# [AIM OF THE EXERCISE]
Reproduce exactly the opening lines of the listing, stopping after the line that contains "Click the 新增商品" and including it.

# [DATA SECTION]
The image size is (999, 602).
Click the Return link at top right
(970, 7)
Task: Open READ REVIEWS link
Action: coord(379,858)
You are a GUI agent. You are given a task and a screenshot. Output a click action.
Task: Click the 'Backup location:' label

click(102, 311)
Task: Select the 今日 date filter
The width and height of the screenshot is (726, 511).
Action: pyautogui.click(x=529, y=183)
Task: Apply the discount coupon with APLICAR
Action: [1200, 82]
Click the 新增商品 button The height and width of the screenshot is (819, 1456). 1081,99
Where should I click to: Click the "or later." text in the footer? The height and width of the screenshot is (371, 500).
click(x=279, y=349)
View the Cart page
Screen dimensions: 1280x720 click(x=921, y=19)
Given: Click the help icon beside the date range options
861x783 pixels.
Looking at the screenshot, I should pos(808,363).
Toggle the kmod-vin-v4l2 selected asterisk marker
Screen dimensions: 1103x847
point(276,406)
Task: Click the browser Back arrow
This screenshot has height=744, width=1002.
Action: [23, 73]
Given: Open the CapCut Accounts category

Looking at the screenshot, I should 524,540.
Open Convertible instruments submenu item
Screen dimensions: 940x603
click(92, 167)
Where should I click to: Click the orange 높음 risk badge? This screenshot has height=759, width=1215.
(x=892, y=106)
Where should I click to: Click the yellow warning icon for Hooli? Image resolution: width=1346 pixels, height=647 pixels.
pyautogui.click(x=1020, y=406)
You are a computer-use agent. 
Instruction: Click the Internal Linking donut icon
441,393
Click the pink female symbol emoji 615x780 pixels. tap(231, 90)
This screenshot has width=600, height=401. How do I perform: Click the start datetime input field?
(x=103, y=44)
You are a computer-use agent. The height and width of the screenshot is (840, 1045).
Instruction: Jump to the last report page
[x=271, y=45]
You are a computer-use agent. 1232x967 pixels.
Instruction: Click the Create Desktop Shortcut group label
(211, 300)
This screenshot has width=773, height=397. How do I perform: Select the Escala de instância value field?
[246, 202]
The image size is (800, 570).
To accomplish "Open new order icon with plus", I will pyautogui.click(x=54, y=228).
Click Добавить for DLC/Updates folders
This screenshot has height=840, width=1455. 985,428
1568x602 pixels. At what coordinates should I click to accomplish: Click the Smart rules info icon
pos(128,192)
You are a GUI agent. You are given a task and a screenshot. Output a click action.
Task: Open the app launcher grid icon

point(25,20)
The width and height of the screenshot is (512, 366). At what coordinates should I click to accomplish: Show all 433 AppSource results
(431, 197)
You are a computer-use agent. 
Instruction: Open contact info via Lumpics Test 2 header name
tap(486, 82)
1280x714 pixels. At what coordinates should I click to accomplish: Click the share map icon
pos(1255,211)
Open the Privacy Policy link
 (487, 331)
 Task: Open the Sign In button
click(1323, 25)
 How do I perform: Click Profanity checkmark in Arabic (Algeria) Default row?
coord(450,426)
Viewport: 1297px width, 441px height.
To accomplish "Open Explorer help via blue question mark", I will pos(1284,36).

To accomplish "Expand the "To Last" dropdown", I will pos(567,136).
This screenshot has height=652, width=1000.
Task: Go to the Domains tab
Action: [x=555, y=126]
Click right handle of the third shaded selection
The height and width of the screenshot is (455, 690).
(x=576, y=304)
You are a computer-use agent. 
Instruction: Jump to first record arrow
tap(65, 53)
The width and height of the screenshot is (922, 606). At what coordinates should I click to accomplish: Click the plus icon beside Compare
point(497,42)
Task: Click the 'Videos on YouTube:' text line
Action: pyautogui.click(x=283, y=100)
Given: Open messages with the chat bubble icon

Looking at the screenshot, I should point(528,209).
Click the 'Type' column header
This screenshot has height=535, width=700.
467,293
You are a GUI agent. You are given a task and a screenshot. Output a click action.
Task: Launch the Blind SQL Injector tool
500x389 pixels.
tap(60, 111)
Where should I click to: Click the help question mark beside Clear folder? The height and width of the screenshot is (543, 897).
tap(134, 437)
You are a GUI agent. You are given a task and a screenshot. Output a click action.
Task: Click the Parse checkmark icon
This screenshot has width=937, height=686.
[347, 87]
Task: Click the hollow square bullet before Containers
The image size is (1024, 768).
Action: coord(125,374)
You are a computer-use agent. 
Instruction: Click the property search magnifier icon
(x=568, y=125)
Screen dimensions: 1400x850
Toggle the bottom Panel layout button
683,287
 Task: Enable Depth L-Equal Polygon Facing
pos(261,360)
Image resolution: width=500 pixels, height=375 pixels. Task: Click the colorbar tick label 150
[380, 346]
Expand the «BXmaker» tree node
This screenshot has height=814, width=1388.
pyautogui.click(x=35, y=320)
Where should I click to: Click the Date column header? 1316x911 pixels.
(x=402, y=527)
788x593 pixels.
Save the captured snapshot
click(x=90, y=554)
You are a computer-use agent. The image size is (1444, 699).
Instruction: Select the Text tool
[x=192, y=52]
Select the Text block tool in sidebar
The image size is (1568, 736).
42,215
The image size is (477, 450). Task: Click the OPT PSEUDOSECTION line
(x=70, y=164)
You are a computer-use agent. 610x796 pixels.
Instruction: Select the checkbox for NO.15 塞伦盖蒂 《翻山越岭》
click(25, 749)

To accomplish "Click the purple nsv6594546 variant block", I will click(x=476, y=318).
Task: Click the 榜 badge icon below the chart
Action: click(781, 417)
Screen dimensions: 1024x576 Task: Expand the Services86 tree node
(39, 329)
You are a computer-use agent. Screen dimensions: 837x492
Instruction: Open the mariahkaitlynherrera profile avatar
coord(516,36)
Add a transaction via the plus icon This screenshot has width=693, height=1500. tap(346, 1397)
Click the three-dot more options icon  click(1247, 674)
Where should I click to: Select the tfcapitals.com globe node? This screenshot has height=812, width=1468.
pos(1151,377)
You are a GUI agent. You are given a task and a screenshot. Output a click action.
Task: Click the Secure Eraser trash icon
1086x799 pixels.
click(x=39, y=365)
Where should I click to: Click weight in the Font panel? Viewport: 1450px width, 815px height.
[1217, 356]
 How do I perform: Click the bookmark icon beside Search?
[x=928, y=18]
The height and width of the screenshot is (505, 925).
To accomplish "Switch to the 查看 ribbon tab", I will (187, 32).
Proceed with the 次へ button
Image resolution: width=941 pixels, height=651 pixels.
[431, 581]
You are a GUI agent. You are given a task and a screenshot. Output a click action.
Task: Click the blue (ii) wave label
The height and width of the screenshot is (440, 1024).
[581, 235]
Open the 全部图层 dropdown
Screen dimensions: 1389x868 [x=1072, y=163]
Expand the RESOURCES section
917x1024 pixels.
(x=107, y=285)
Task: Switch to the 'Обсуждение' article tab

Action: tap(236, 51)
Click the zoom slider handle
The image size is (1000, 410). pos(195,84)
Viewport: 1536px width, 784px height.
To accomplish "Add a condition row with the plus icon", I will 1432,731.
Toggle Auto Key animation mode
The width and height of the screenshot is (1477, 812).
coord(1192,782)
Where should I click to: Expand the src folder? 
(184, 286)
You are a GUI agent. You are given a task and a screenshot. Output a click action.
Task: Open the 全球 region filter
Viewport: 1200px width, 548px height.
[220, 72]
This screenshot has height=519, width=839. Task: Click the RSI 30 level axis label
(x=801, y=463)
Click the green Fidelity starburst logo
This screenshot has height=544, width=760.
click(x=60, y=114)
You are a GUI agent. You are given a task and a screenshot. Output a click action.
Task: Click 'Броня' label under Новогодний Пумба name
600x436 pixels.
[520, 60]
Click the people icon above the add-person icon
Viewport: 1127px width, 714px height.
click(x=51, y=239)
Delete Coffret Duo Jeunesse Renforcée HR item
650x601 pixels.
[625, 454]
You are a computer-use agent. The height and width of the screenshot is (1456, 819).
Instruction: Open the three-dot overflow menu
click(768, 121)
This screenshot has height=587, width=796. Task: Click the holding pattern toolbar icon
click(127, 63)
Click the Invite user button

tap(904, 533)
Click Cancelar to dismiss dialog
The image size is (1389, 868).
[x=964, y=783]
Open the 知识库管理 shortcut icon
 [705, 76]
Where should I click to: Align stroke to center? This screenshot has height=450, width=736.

# [OUTPUT BELOW]
The image size is (999, 602).
Click the Return link at top right
(970, 7)
Task: Open READ REVIEWS link
Action: coord(379,858)
You are a GUI agent. You are given a task and a screenshot. Output a click action.
Task: Click the 'Backup location:' label

click(102, 311)
Task: Select the 今日 date filter
The width and height of the screenshot is (726, 511).
Action: pyautogui.click(x=529, y=183)
Task: Apply the discount coupon with APLICAR
Action: [1200, 82]
Click the 新增商品 button The height and width of the screenshot is (819, 1456). 1081,99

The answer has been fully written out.